### Excerpt
Begin

On the issues presented by the petition and in the fifth and sixth paragraphs of the answer, which was controverted by a reply, the parties went to trial before a jury. During the progress of the trial, which took place four years after the answer had been filed and the demurrer sustained to the paragraphs mentioned, and after the evidence for the appellee had been heard, the appellant moved the court to suspend the trial and permit it to prepare and file an amended reply, setting up that during the time the charges for demurrage sued for, accrued "there was an unusual, unforseen and unprecedented demand for cars on plaintiff's line of railroad; that said condition existed on all railroads throughout the United States at said time; that the plaintiff had on hand at such times a sufficient equipment to take care of and handle its usual and ordinary business; that during said months it furnished the defendant with its pro rata proportion of plaintiff's equipment of cars; and that any failure, refusal or inability to furnish defendant more cars than it did furnish it was due to the said unprecedented, unusual and unforseen press of business."

The bill of exceptions shows that the proposed amend ment was not reduced to writing or tendered, and the motion to give time to prepare and file it was overruled

on the ground that the issues should have been made up earlier.

End

### Data section

Begin

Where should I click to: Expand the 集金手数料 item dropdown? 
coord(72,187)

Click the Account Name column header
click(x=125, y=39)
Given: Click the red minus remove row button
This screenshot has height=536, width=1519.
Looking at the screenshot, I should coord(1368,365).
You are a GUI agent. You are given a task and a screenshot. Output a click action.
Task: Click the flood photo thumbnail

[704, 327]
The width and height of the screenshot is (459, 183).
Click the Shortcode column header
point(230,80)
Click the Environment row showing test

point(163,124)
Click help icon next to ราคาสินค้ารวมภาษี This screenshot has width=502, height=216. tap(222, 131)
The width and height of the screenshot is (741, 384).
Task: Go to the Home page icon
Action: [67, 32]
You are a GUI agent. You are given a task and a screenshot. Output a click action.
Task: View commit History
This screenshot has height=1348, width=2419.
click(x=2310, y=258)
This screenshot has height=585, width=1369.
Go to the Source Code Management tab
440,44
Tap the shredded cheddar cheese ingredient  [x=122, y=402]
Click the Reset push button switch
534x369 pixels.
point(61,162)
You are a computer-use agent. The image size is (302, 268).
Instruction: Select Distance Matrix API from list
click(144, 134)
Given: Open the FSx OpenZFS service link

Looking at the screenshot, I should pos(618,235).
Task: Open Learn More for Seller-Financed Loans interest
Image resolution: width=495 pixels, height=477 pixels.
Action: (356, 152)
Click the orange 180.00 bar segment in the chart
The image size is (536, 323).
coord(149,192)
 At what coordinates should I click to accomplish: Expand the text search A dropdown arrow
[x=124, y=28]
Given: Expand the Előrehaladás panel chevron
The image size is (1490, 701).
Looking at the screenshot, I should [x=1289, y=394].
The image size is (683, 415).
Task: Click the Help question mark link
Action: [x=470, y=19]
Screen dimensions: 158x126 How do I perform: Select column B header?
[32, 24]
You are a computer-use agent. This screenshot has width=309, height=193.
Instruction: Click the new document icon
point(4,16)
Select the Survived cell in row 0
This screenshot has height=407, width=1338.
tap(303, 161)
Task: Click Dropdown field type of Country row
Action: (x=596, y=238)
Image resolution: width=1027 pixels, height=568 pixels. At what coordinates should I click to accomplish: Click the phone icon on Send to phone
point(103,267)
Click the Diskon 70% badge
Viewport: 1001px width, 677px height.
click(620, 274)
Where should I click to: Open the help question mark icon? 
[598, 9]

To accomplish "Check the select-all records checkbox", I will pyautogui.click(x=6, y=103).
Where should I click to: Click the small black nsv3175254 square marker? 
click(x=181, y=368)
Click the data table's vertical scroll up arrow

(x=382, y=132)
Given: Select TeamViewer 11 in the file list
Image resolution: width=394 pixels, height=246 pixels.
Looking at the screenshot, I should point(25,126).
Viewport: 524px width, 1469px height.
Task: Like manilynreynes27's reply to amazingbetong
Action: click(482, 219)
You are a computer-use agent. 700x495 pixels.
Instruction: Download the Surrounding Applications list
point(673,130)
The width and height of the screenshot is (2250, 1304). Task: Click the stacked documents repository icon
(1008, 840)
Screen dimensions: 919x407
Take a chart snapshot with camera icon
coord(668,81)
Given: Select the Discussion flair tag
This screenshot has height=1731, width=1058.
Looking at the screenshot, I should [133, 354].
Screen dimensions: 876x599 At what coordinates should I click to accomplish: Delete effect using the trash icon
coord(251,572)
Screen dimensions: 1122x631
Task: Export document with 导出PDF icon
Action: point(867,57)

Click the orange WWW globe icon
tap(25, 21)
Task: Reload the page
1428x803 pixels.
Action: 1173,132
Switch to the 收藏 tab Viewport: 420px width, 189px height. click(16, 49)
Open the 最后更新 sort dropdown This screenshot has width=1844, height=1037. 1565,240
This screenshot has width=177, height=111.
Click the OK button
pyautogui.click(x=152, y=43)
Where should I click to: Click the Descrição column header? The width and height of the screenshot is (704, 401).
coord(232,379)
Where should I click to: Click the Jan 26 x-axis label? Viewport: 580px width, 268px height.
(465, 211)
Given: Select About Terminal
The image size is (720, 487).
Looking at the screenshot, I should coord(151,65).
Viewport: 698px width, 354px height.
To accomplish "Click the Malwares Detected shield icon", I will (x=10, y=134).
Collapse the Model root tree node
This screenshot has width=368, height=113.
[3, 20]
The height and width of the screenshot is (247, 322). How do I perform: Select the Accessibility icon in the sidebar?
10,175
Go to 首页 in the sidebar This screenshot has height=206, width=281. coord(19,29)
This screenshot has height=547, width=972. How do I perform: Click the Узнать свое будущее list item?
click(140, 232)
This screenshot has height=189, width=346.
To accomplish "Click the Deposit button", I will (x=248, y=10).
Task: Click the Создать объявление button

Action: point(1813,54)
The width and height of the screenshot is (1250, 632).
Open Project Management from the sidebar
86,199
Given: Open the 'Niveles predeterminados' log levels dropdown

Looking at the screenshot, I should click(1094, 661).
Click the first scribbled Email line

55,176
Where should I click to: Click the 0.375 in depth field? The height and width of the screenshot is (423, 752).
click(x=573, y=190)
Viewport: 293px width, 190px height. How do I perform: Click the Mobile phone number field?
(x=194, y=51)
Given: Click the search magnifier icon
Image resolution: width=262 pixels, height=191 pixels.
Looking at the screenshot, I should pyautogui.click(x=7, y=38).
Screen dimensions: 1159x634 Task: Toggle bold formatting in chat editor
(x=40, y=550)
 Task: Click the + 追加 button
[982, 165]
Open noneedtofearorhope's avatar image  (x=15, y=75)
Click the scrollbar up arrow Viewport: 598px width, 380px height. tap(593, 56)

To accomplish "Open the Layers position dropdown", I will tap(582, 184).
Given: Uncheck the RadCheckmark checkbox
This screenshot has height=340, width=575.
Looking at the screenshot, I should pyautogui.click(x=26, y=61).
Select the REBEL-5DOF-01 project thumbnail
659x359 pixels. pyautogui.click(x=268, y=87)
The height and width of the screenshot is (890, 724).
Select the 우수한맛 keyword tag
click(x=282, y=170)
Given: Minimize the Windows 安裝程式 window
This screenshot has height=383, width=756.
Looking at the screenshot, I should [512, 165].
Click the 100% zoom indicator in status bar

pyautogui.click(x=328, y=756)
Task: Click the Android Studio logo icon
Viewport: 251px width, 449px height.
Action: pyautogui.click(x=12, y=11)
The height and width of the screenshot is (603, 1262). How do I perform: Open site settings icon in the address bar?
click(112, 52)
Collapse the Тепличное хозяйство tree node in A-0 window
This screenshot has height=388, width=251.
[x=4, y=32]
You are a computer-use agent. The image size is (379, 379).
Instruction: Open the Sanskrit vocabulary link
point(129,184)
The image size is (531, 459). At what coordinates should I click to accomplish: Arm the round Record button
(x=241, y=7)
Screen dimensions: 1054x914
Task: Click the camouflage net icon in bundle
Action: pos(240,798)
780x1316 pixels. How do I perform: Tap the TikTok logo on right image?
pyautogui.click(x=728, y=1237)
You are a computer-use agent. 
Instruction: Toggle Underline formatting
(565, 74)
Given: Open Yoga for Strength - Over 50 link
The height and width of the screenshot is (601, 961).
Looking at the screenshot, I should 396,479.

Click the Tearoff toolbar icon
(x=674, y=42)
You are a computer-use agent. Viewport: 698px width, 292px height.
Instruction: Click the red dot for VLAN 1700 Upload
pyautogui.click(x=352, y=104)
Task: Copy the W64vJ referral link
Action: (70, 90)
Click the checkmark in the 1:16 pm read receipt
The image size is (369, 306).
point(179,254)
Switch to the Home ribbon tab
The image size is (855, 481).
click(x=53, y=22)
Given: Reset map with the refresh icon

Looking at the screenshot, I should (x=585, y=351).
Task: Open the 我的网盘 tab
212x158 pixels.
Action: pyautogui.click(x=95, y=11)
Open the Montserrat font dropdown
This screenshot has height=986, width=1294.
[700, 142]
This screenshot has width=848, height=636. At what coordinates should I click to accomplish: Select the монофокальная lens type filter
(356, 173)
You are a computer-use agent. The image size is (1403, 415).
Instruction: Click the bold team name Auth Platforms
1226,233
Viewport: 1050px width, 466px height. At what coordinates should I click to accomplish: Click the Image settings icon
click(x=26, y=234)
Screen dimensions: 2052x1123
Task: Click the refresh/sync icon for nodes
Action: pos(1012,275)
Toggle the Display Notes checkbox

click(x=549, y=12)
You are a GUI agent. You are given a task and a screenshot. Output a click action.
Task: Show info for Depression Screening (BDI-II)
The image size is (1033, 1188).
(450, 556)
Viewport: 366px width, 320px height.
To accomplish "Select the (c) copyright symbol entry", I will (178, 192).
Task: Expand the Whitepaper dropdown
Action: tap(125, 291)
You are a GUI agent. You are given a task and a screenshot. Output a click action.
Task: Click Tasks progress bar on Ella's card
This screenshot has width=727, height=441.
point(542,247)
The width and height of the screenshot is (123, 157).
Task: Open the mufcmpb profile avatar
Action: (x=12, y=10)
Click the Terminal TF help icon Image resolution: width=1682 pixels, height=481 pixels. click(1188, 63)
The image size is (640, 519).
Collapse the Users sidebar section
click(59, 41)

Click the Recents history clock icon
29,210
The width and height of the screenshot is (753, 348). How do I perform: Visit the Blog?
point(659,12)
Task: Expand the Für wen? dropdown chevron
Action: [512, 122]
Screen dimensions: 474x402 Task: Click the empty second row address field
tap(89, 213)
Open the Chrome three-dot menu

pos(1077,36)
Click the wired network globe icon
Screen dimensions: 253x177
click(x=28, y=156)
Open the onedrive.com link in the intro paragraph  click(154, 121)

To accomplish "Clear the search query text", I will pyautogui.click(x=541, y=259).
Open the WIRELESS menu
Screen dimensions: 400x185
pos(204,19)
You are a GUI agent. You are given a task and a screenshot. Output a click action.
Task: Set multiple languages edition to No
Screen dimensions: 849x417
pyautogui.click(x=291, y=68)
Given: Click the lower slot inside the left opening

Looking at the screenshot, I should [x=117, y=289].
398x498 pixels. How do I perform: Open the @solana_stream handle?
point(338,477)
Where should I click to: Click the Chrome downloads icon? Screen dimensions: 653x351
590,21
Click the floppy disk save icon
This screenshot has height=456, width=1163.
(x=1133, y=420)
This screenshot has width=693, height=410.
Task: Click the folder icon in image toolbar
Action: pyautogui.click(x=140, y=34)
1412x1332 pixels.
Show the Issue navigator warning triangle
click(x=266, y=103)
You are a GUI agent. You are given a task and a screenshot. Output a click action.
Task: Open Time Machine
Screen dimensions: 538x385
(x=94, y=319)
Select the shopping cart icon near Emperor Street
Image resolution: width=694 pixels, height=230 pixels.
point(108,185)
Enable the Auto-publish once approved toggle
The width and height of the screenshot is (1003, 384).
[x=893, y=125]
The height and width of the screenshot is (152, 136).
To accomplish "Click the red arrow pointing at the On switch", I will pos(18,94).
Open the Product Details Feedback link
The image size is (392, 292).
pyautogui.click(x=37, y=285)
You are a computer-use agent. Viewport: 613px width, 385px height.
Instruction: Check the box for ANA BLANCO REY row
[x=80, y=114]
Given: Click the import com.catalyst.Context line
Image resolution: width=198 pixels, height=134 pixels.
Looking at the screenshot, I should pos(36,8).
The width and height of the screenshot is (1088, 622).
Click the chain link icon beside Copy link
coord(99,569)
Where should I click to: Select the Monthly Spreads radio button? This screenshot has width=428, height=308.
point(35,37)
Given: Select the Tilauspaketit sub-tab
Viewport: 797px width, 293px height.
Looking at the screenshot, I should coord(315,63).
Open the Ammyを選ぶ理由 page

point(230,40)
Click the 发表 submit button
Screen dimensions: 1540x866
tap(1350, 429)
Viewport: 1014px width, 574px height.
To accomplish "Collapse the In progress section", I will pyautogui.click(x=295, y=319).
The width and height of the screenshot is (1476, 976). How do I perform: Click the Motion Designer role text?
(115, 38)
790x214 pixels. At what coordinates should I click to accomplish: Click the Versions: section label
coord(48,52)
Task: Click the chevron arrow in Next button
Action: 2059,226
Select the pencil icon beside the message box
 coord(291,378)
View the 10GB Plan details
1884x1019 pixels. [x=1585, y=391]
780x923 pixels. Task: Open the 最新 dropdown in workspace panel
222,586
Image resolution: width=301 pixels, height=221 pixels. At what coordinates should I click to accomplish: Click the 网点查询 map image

End

### Objective 1
Reproduce the passage from the excerpt on the demurrage suit from "The bill of" up to and including "made up earlier.".
### Objective 2
Answer these questions using the excerpt on the demurrage suit:
(a) How long after the answer had been filed did the trial take place?
(b) According to the bill of exceptions, was the proposed amendment reduced to writing or tendered?
(c) On what ground was the motion for time to prepare and file the amendment overruled?

### Solution 1
The bill of exceptions shows that the proposed amend ment was not reduced to writing or tendered, and the motion to give time to prepare and file it was overruled

on the ground that the issues should have been made up earlier.

### Solution 2
(a) Four years.
(b) No, it was neither reduced to writing nor tendered.
(c) The issues should have been made up earlier.